Detalhes bibliográficos
Ano de defesa: 2006
Autor(a) principal: Jose Luiz de Souza Pio
Orientador(a): Não Informado pela instituição
Banca de defesa: Não Informado pela instituição
Tipo de documento: Tese
Tipo de acesso: Acesso aberto
Idioma: por
Instituição de defesa: Universidade Federal de Minas Gerais
UFMG
Programa de Pós-Graduação: Não Informado pela instituição
Departamento: Não Informado pela instituição
País: Não Informado pela instituição
Palavras-chave em Português:
Link de acesso: http://hdl.handle.net/1843/RVMR-6QGJSQ
Resumo: Nowadays, surveillance and security systems based on visual sensors are a very common approach. International terrorism and the growth of urban violence, evoke the new applications of computer vision systems. These systems can be found in international ports, airports, train and subway stations of all great urban centers. A common approach is based on analog closed-circuit television systems with image scene analysis, control and decision centered on human operator.
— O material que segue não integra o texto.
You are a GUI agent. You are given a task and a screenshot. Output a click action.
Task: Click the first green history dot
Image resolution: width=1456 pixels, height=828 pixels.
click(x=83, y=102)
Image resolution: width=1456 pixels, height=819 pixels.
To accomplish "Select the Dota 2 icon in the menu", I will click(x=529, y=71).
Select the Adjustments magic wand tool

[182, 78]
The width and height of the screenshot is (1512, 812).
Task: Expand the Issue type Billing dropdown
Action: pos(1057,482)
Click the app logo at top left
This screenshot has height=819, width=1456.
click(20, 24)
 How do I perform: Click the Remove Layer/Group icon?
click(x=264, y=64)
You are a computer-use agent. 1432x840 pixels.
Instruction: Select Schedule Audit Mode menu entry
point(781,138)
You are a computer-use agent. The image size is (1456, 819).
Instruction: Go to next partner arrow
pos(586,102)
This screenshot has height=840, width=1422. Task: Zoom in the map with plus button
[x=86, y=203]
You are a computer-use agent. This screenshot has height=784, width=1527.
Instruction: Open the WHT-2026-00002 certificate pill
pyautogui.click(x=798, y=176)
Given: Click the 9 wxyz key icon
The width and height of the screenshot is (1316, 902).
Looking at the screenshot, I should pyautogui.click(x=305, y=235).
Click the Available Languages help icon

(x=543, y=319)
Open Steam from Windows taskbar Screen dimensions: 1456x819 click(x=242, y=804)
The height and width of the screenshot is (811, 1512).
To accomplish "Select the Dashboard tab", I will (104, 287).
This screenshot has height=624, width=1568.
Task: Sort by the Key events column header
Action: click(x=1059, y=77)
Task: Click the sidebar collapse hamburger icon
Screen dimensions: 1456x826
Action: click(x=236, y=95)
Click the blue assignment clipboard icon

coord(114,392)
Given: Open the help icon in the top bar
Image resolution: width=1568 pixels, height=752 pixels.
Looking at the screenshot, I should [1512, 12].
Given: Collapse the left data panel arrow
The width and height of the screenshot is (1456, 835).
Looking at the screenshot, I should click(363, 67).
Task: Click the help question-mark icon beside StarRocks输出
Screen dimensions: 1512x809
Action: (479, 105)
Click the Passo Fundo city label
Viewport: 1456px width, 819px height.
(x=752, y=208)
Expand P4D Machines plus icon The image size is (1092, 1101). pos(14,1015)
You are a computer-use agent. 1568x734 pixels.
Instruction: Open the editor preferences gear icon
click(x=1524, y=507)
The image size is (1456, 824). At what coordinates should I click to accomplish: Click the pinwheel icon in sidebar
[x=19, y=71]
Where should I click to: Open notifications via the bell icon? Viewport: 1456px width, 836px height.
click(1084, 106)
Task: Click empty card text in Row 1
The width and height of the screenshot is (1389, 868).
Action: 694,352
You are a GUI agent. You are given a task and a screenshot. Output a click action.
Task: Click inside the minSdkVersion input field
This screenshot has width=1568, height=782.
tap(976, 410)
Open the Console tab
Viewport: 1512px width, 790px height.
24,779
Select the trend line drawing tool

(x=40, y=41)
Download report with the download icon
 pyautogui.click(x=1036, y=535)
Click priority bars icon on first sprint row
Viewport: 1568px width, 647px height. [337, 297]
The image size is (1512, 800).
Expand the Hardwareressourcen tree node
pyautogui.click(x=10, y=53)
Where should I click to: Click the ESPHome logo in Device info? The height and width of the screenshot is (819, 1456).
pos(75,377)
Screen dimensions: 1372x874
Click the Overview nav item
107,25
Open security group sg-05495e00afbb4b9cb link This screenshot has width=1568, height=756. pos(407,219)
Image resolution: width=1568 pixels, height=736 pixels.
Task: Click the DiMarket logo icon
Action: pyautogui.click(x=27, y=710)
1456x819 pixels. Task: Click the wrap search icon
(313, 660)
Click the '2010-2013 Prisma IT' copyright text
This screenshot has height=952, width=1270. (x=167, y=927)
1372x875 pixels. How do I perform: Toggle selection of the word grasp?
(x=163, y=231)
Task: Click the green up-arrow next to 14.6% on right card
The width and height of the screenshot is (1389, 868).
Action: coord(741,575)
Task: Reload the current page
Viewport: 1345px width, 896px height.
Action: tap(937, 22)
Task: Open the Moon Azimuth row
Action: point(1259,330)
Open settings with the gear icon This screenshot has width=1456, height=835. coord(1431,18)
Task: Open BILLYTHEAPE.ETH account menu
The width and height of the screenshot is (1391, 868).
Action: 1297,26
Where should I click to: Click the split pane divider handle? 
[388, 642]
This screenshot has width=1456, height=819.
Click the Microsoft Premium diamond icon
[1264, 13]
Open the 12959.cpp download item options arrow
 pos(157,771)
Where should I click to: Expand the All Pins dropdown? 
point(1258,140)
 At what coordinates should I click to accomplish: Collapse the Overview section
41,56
However, modern and sophisticated surveillance based computer vision systems enable the integration of sights from many cameras into a single, consistent scene representation. This thesis addresses the problem of multi-camera target observation. Here, we name this problem of Cooperative Dynamic Observation. We want to find the cameras pose that makes possible the observation of moving targets of interest and their trajectories based on visual information shared between cameras. In this problem, we consider that observation means target identification and tracking; dynamic is the cameras moving ability provided by mobile robots with navigation and positioning performance; and cooperation refers to the practice of self-organized camera positioning based on shared visual information, provided by a communication network. To address this problem, we developed a framework that finds the cameras poses based on visual information acquired and shared by a camera communication network. The framework is modelled in three principal modules: the tracker, the camera position planner, and the target/trajectory association module. The tracker is based on distributed particle filter that fuses, in real time, the targets motion and visual information given by colors. The position planning is done by a observation function with optical and environmental constraints. The targets trajectories between cameras with disjoint field of views are matched by an adaptation of classical EM (Expectation-Maximization)Algorithm. The robustness of framework is analyzed and tested in real experiments with a developed systematic experimental protocol.